Next fiscal likely to be more difficult: PM
Expressing concern over the 'effects' of global slowdown on the Indian economy, Prime Minister Manmohan Singh cautioned that the next fiscal could be 'more difficult'.business Updated: Jan 03, 2009 19:40 IST
Expressing concern over the 'effects' of global slowdown on the Indian economy, Prime Minister Manmohan Singh on Saturday cautioned that the next fiscal could be 'more difficult'.
"We are facing a new challenge due to the global meltdown. The next fiscal could be more difficult," Singh said a day after the announcement of the second stimulus package by the government.
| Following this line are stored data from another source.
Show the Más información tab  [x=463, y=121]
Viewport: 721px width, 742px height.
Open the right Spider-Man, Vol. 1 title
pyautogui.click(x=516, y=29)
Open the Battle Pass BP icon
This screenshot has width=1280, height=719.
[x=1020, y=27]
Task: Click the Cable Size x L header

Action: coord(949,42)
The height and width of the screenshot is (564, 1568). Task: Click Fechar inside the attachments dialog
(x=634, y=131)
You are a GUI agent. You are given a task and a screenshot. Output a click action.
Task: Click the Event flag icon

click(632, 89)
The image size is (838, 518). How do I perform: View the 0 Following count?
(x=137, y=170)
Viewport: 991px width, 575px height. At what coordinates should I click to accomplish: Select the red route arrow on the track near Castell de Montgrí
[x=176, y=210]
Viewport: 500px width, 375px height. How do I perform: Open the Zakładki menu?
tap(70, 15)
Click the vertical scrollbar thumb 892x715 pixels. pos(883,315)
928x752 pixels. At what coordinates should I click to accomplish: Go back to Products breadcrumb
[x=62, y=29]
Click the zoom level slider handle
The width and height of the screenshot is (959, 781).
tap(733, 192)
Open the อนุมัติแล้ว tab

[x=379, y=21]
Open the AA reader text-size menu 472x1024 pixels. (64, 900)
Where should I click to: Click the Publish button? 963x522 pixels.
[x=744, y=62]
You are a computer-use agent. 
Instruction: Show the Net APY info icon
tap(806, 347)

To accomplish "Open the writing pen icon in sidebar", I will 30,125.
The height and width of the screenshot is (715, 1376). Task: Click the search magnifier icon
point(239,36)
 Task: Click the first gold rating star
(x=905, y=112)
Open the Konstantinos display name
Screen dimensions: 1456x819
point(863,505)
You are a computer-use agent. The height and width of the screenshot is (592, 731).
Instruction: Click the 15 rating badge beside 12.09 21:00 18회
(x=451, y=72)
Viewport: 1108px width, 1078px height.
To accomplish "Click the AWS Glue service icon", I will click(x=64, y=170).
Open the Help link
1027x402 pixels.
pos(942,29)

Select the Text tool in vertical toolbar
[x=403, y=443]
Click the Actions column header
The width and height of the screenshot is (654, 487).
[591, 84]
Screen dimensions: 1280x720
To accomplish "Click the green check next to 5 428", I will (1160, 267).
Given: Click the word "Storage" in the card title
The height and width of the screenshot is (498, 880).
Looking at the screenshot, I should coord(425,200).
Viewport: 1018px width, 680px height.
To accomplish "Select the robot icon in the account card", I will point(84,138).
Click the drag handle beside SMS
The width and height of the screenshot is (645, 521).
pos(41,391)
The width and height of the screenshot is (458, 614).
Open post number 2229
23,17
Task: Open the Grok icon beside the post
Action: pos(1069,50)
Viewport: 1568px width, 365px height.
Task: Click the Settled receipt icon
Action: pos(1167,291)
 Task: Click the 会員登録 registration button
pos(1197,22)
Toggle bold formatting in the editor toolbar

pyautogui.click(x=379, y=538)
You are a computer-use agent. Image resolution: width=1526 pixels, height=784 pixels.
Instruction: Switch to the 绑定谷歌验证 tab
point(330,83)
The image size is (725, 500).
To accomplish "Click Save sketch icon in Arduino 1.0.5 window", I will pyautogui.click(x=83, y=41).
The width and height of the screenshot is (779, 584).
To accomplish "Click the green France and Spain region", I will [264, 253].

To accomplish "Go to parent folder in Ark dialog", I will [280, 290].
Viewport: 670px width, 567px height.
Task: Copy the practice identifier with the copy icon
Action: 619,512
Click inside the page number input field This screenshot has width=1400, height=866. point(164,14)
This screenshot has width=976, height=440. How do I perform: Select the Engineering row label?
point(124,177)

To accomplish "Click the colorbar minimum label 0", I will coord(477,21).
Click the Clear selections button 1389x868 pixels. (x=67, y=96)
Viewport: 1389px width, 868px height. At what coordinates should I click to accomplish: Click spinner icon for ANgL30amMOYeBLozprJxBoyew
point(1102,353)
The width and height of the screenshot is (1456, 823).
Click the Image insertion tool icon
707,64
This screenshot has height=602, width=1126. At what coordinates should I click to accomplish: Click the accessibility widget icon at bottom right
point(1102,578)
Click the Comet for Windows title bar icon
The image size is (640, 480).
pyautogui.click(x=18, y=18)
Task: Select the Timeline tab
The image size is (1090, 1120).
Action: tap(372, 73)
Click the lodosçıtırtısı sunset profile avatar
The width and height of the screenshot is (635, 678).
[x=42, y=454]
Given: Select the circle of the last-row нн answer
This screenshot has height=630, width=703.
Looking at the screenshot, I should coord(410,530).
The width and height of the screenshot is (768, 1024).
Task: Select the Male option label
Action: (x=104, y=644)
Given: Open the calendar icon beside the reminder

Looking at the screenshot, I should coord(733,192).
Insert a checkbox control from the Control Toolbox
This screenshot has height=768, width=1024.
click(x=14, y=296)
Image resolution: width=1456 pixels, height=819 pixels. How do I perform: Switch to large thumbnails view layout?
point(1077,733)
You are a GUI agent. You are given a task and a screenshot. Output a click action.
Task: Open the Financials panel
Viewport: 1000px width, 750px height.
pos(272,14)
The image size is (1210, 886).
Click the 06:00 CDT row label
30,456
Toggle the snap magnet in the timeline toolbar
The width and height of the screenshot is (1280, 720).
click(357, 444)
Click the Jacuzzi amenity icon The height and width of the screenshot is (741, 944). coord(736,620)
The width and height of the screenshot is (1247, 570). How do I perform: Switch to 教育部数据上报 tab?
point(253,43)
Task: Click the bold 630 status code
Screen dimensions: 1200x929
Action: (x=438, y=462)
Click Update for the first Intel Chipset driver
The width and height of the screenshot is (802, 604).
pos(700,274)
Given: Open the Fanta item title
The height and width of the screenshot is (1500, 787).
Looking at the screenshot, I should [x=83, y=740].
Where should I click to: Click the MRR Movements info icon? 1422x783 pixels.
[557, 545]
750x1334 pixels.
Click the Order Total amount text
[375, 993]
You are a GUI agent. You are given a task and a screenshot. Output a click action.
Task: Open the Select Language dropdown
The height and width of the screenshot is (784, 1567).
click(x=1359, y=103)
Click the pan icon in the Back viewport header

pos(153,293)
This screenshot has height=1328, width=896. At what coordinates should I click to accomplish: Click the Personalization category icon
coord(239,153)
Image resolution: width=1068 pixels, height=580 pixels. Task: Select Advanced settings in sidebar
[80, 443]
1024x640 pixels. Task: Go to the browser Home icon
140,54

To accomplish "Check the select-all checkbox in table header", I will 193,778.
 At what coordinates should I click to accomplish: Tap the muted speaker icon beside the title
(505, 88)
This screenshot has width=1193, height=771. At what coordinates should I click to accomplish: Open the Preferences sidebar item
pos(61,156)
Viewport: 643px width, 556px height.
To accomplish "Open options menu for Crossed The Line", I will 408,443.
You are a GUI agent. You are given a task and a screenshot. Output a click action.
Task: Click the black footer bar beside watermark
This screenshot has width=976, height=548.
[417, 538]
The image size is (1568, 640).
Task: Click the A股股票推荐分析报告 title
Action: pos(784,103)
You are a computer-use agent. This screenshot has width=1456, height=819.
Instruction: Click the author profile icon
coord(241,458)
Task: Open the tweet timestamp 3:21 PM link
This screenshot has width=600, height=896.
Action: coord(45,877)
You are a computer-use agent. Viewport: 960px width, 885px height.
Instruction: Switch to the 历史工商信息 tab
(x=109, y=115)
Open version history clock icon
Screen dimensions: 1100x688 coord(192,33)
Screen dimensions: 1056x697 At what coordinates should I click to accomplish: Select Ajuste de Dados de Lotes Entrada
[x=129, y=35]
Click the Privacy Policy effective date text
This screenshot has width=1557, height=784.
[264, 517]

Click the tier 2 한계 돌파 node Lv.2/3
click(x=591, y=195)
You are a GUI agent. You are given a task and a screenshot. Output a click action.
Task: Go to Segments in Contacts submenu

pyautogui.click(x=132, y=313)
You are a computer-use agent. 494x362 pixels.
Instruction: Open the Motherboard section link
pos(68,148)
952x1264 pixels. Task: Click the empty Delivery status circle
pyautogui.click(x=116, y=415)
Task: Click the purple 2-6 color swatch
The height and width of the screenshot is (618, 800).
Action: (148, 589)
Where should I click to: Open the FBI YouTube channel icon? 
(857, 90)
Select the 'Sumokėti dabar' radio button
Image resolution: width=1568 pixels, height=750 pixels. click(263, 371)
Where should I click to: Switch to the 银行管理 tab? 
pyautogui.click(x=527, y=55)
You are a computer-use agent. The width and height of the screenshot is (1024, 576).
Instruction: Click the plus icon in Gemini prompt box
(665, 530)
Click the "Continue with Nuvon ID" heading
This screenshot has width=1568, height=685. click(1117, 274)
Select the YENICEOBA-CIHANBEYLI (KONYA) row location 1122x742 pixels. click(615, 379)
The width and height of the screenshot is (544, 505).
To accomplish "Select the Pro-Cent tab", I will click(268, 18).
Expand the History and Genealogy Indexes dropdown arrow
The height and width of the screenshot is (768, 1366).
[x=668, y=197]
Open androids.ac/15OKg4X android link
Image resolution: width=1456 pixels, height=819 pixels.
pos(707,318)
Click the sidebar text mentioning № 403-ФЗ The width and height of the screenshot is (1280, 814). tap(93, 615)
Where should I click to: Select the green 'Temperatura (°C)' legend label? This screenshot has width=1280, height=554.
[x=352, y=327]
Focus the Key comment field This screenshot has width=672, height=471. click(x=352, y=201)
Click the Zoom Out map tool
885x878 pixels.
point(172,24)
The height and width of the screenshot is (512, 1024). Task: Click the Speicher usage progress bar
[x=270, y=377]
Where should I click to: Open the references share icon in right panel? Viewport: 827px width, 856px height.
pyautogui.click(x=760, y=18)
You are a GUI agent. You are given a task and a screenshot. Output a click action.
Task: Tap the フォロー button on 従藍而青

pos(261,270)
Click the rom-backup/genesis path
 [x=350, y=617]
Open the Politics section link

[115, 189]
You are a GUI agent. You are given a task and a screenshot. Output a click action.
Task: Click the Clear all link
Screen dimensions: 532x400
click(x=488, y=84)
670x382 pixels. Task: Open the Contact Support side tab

However, the prime minister claimed that despite the global economic slowdown, India would achieve a growth rate of close to 7 per cent this fiscal.
Singh, who was in Shillong to inaugurate the 96th Indian Science Congress, said, "Global economic slowdown is a challenge before the country. World is affected by economic slowdown. We are also affected by the slowdown as world economy is interlinked."
Stating that the exports of the country was also being affected by the slowdown, Singh said, "We need to minimise the impact. New packages have been announced which will help us in stemming the adverse effects of the slowdown."
Dr Singh also asked Indian industry to invest more in R&D and boost demand for science and technology graduates and researchers.
"Look at the role played by public investment in nuclear energy, space and defence-related industry in creating the demand for science and technology graduates. We need a wave of such investments from the private sector, so that young people are encouraged to seek a career in science," he said.
He added demand-side stimulus must come from institutions and industry.
"Several schemes and programmes based on public-private partnership have been launched. We are encouraging partnership programmes with the corporate sector to promote privately- funded research. I am happy to learn that NASSCOM and FICCI have been engaged in this effort," said Singh.
Singh also assured to double the investment in science from the present one per cent of the national income to two per cent.